It's an open secret that Berezovsky's situation has become
substantially more difficult in the past few months. At a Moscow
conference, European Union law enforcement agencies were working
on some new legislation in the area of extraditing criminals; a
Prosecutor General's Office delegation headed by Deputy Prosecutor
General Alexander Zvyagintsev visited London and signed a
cooperation memorandum.

In the meantime, it was reported that Litvinenko visited
Moscow secretly and gave evidence about the Politkovskaya murder.
This allegation was reported in only one newspaper. The Prosecutor
General's Office denied it immediately, and all observers
dismissed it as crazy.

But is that really true? Can we really rule out the
possibility that Litvinenko, sensing that his patron would soon be
extradited, may have been investigating options for his own return
to Russia? It's unlikely that he visited Moscow, but can we rule
out the possibility that he had a meeting in London with someone
from the Prosecutor General's Office delegation, and the newspaper
that reported this simply mixed something up? Even the hint of
such contacts taking place would have sufficed to make Berezovsky
seriously alarmed, to put it mildly. If the chief witness to all
of Berezovsky's turbulent activities had decided to talk, it would
have meant disaster for the oligarch.

Think about where the first traces of polonium were found.
Think about the fact that Litvinenko also visited a security firm
that day. Perhaps his conversation with Berezovsky that morning
turned unpleasant. Perhaps, after that conversation, Litvinenko
feared for his life and tried to hire some bodyguards. But it was
too late.

Revenge by the special services

It is said that the special services never forgive defectors.
What if they really were ordered to "get rid of the traitor"?

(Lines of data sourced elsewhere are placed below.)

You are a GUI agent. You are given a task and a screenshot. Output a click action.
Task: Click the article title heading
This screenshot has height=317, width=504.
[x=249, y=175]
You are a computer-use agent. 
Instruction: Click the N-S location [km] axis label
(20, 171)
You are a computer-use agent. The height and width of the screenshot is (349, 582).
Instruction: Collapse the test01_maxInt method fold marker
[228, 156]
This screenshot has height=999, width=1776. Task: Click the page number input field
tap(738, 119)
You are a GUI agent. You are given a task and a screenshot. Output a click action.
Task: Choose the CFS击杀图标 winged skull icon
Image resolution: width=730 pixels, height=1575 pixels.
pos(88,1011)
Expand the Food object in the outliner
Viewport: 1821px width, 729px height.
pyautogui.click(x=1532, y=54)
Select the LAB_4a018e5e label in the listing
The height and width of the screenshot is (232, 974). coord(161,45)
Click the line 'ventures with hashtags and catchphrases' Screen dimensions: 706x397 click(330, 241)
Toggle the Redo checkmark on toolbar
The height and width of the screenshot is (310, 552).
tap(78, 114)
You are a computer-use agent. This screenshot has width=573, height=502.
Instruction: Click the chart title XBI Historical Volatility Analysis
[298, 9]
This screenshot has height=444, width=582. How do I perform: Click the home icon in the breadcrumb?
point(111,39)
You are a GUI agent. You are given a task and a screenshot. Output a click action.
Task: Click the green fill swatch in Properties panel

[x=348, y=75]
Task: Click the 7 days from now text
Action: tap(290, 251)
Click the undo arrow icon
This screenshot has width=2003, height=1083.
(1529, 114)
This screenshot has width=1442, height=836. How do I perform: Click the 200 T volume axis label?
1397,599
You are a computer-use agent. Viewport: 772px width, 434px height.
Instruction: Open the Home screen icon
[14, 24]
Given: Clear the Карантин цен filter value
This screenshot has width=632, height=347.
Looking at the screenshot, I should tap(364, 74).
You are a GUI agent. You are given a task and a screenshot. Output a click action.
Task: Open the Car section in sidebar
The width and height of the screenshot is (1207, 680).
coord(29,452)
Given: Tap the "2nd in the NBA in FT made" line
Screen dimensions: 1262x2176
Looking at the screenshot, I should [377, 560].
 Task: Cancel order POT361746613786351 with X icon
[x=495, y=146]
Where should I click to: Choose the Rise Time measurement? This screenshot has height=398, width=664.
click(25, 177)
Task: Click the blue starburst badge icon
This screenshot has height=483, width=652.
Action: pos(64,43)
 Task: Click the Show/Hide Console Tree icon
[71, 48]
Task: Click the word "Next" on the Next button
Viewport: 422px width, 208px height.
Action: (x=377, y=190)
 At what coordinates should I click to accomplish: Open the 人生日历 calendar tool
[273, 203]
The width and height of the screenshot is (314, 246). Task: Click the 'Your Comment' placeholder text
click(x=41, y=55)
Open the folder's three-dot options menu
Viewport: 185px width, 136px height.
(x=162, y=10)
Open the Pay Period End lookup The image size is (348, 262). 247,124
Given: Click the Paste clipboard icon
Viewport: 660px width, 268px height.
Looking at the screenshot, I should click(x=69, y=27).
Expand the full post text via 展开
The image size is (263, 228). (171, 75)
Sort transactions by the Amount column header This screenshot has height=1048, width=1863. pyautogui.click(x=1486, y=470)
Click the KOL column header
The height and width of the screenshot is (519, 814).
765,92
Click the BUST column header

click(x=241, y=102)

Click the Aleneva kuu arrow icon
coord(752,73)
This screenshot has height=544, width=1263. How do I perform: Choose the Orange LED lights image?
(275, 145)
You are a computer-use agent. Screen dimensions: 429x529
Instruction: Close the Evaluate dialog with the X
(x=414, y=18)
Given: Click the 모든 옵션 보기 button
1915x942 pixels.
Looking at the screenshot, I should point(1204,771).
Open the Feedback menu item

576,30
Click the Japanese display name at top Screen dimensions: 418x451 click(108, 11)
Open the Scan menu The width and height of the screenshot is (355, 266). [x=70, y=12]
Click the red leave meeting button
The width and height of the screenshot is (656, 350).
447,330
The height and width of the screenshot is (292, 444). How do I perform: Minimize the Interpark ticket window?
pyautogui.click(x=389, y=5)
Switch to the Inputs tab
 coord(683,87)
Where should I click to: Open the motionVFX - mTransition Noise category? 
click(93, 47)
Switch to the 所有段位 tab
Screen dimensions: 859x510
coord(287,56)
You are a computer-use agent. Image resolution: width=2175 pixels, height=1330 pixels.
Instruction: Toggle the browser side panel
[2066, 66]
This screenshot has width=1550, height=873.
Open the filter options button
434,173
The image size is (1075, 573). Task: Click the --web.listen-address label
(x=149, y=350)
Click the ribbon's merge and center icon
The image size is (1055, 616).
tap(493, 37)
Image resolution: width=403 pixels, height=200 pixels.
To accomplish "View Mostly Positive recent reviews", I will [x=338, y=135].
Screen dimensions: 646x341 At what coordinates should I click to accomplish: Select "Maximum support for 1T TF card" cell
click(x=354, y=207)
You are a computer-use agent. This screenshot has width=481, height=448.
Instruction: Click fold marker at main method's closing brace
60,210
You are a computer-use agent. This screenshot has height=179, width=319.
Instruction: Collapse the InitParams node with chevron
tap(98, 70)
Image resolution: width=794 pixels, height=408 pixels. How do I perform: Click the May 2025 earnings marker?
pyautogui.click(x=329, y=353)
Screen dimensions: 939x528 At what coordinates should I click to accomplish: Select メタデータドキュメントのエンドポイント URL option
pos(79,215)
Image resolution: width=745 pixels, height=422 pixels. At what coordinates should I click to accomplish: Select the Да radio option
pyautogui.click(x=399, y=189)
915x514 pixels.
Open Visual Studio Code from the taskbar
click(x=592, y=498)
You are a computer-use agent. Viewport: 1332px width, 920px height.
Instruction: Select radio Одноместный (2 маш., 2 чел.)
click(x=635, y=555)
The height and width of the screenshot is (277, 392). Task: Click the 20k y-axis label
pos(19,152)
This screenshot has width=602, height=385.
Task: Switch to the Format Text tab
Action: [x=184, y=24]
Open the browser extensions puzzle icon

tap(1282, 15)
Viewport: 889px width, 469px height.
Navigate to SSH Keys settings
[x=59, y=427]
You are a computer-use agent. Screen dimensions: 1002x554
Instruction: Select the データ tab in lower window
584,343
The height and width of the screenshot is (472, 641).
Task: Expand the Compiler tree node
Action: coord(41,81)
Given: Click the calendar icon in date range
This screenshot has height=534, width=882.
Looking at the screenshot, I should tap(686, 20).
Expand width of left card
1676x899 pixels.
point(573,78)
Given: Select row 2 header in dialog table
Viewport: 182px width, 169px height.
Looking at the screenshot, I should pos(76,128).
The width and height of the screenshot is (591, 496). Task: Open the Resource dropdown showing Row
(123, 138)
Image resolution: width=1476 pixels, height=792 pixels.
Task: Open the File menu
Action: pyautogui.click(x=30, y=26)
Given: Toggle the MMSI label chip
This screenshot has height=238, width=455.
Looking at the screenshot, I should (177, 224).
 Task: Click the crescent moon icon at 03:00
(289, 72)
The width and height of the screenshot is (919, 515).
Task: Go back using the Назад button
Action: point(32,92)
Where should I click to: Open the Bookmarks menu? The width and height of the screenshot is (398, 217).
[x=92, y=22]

Remember the special operation that eliminated Zelimkhan
Yandarbiev. He was killed, and then Moscow spent 11 months in
difficult negotiations with Qatar to ensure that the convicted
Russian citizens were returned to Russia. Moreover, it is known
that Russia went through diplomatic channels to involve the
leaders of several other countries with great influence on the
leader of Qatar. Naturally, after the Russian citizens were
arrested, there was a worldwide outcry about a "freedom-fighter"
being killed. That's an unpleasant effect. But these

"international excesses" were justified by the key point of the
operation: Yandarbiev was still and active participant in "the
terrorist leadership of Ickeria." As Khattab was killed and
efforts to capture Aslan Maskhadov continued, there was an
increasing likelihood of Yandarbiev eventually becoming the leader
of the Chechen separatists.

But Litvinenko was a pawn. What's more, he was a damaged
pawn, long since taken out of play. He wasn't really doing
anything. There was no reason for Moscow to get involved in an
international scandal for the sake of eliminating Litvinenko.
What's more, London is also the location of Akhmed Zakayev - a far
more substantial figure than Litvinenko - and other defectors who
have done far more damage to Russia: Gordiyevsky and Rezun
(Suvorov).

But maybe the act of revenge didn't involve any orders from
the top. It might have been organized by Litvinenko's former
fellow officers - those he betrayed to British intelligence.
Actually, Litvinenko really did do that. It's standard practice
among the special services to spend several months questioning any
defector in detail, obtaining the names and other details of all
his colleagues throughout his period of training and active
service. However, their names are then added to the blacklist of
people denied entry to Britain or other European states with which
the British intelligence services mainain close contact. So
there's practically no chance that one of them could have come
from Russia to London for "personal revenge" purposes. Even if
some Russian officer with a grudge had made such an attempt, it
would surely have been detected by British counter-intelligence;
they might even have let him enter the country, but he would have
been strictly monitored, and Litvinenko would still be alive. Even
less likely is the scenario of some "acquaintance" contacting
Litvinenko and proposing to come to Britain and give him some
compromising materials.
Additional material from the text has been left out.